Kündigung nach mehr als 20 Jahren

Veröffentlicht am 25.01.2022 von Sigrid Kneist

Die Kündigung kam unverhofft. Am 5. Januar überbrachte ein Bote das Schreiben, dass der Mietvertrag für den Bioladen „Ährensache“ in der Apostel-Paulus-Straße zum 31. März gekündigt werde. „Wir wurden völlig überrascht“, sagt Geschäftsinhaberin Ute Quintilius. Sie hat vor 25 Jahren mit ihrem Mann Richard Schuler das Geschäft „Ährensache“ gegründet. Damals noch an einem Standort ein paar Häuser weiter in der Apostel-Paulus-Straße. Der Laden wuchs aber, man brauchte mehr Platz und zog deswegen um. Dass das Geschäft jetzt weichen soll, macht im Kiez schnell die Runde und stößt auf großes Unverständnis und Empörung. Der Bioladen ist gut vernetzt. Aus vielen verschiedenen Ecken erreichte mich in den vergangenen Tagen die Nachricht des drohenden Aus für die „Ährensache“.

Engagement aus der Nachbarschaft. Der Rückhalt von Kundinnen und Kunden für das Geschäft ist groß. Auch Franziska Exeler, die mit ihrer Familie im Kiez wohnt, kann nicht verstehen, warum „Ährensache“ gekündigt wurde. Sie ist entsetzt, will es nicht auf sich beruhen lassen, sondern etwas tun. Sie startete in der vergangenen Woche eine Online-Petition mit dem Ziel, den Laden zu retten. Die Petition wurde bis zum Redaktionsschluss schon von mehr als 1050 Menschen unterstützt. „Kleine Läden wie „Ährensache“ machen den Kiez individuell und besonders“, sagt Exeler. „Ich bin ein großer Fan von kleinen Kiezläden.“ Die Biomärkte oder andere Supermärkte sähen überall gleich aus. Der Laden werde auch häufig von Eltern und Kindern genutzt, die auf Spielplätzen in der Umgebung spielten. Dort könne man schnell etwas zu essen oder trinken kaufen und das in Bioqualität. Alternativen gebe es in unmittelbarer Gegend kaum. Für Exeler ist die Kündigung des Bioladens auch ein Symbol für die fortschreitende Gentrifizierung im Kiez.
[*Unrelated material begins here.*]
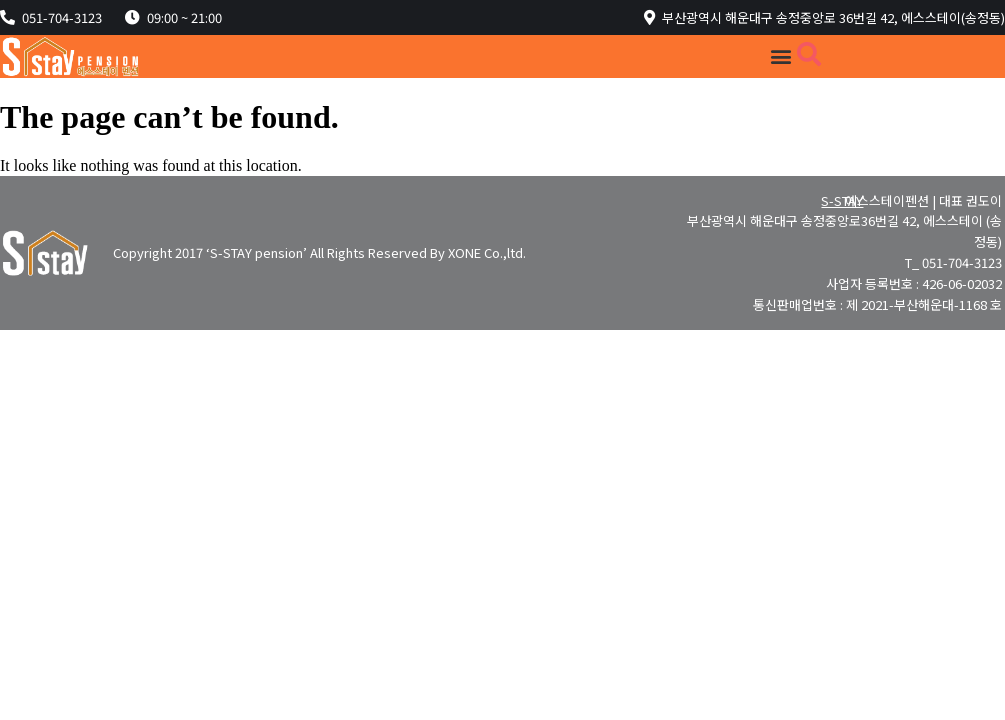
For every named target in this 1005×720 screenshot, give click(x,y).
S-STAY (842, 200)
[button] (780, 56)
Das Haus und der Vertrag. „Als wir in die Apostel-Paulus-Straße 40 zogen, hatten wir zunächst einen Fünf-Jahres-Vertrag“, sagt Quintilius. Das Gebäude gehörte damals einem Eigentümer aus München. Später wurde der Vertrag in einen unbefristeten Mietvertrag mit gesetzlicher Kündigungsfrist umgewandelt; aber Gewerbemietverträge bieten aufgrund der gesetzlichen Regelungen längst nicht so viel Schutz wie Wohnungsmietverträge.
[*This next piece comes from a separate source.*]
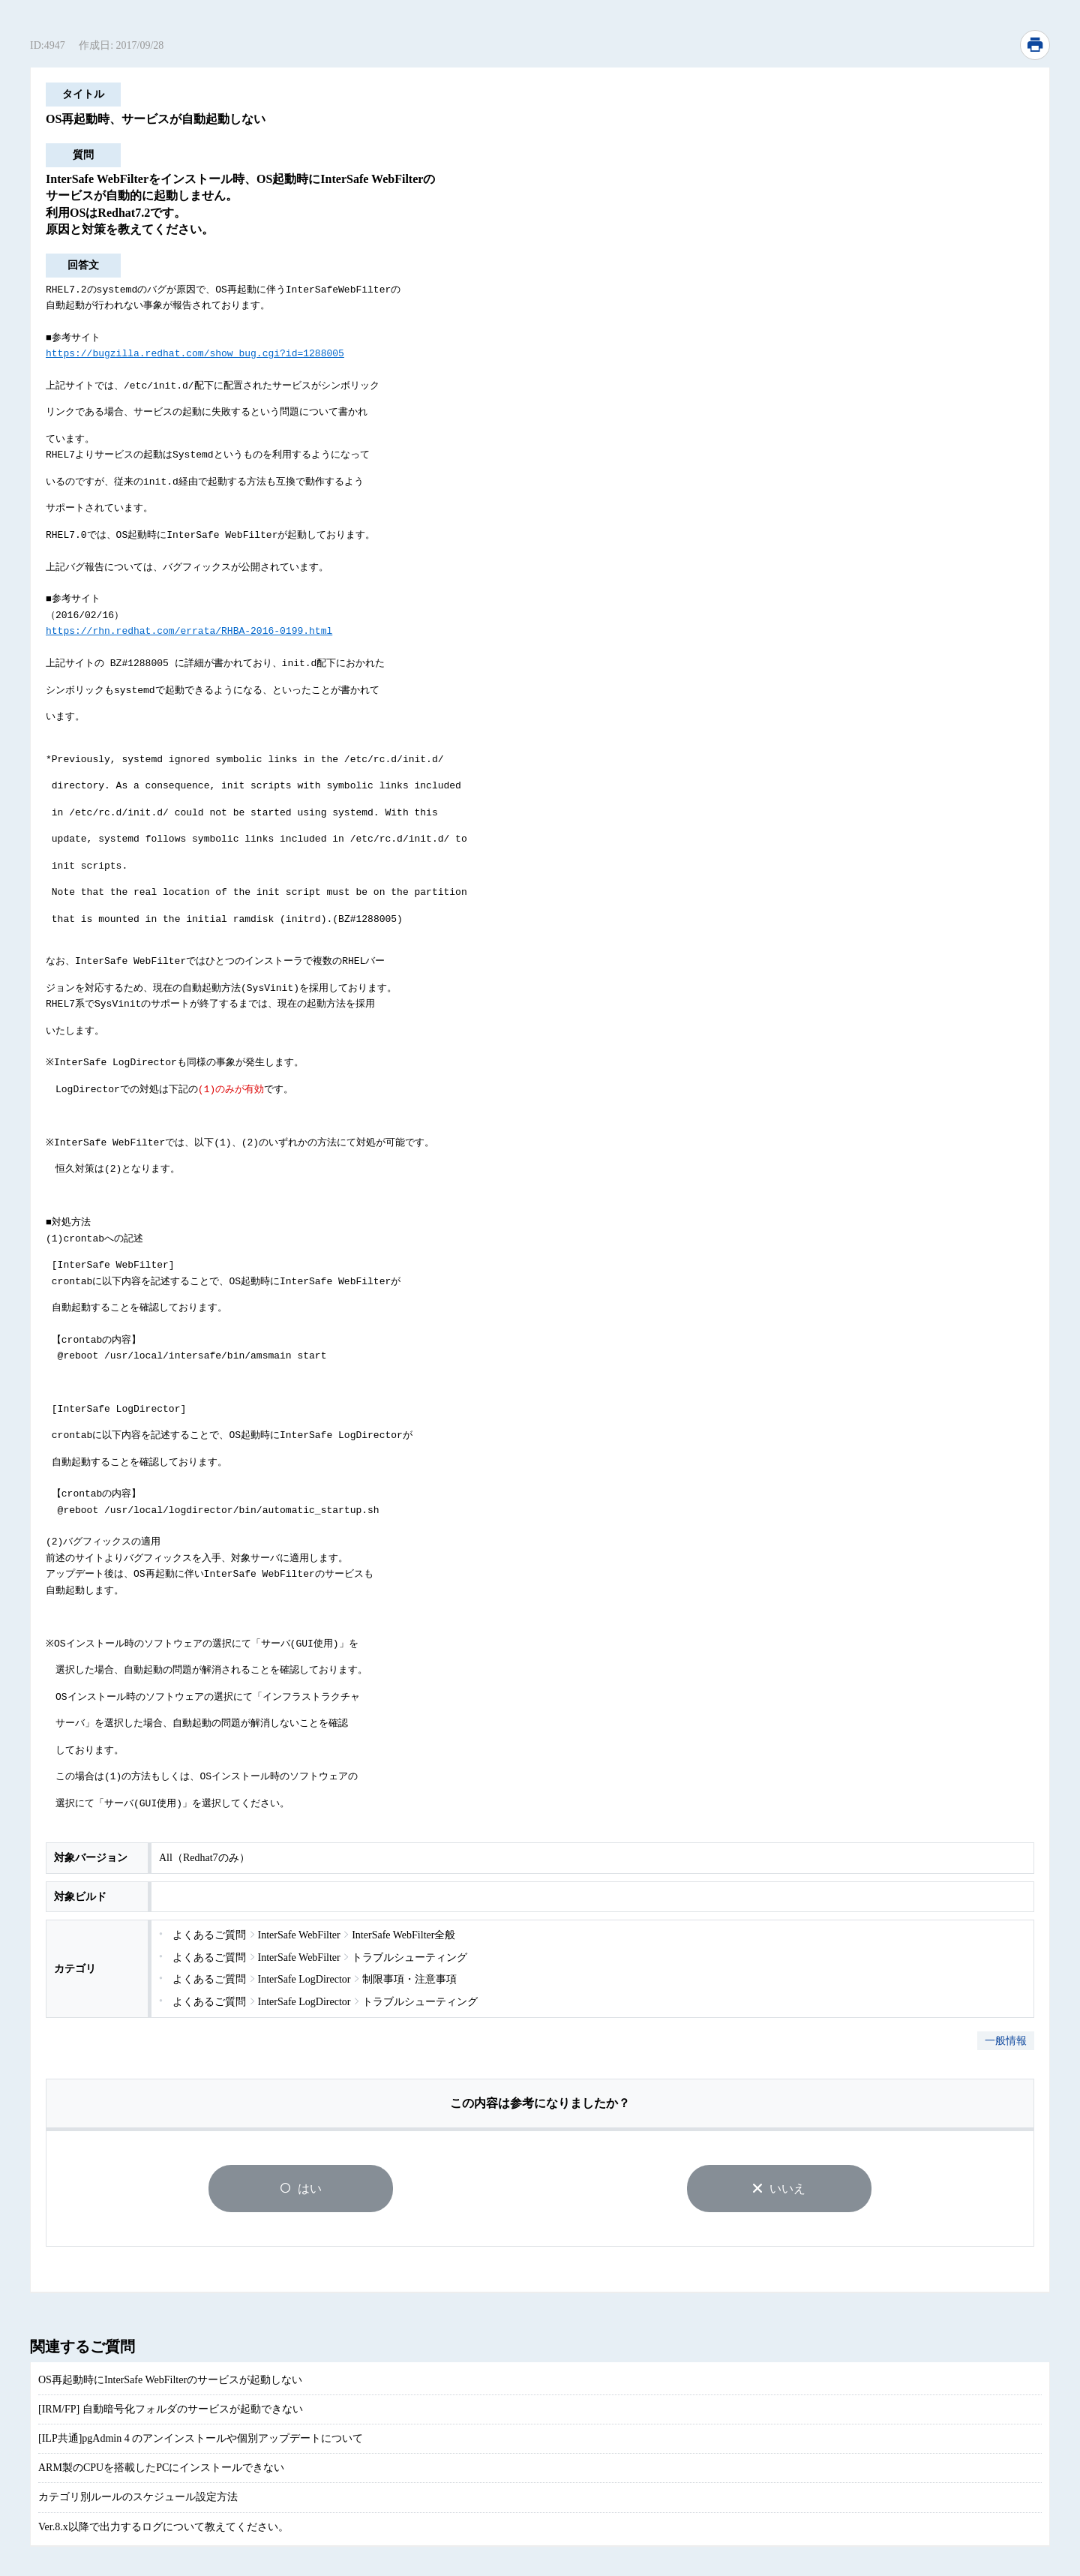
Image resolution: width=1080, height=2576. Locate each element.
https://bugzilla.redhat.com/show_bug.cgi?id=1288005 (195, 352)
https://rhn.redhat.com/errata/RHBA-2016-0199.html (189, 625)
Unstimmigkeiten mit einer Hausbewohnerin. Das Haus gehört inzwischen einem irischstämmigen Eigentümer, der in Australien lebt. Warum er jetzt die Kündigung aussprach, darüber könne sie nur spekulieren, sagt Quintilius. Allerdings gebe es beinahe seit dem Einzug vor mehr als 20 Jahren immer wieder Beschwerden einer einzelnen Hausbewohnerin. Sie hätten aber stets die Unstimmigkeiten mit der Hausverwaltung ausräumen können, sagt Quintilius, Eine Abmahnung habe es beispielsweise nie gegeben. Die Kündigungsfrist von drei Monate sei zudem nicht rechtmäßig, das Gesetz sehe sechs Monate vor, sagt die Bioladen-Betreiberin. Die Hausverwaltung sagt auf Anfrage lediglich, dass sie den Auftrag des Eigentümers hatte, dem Bioladen zu kündigen.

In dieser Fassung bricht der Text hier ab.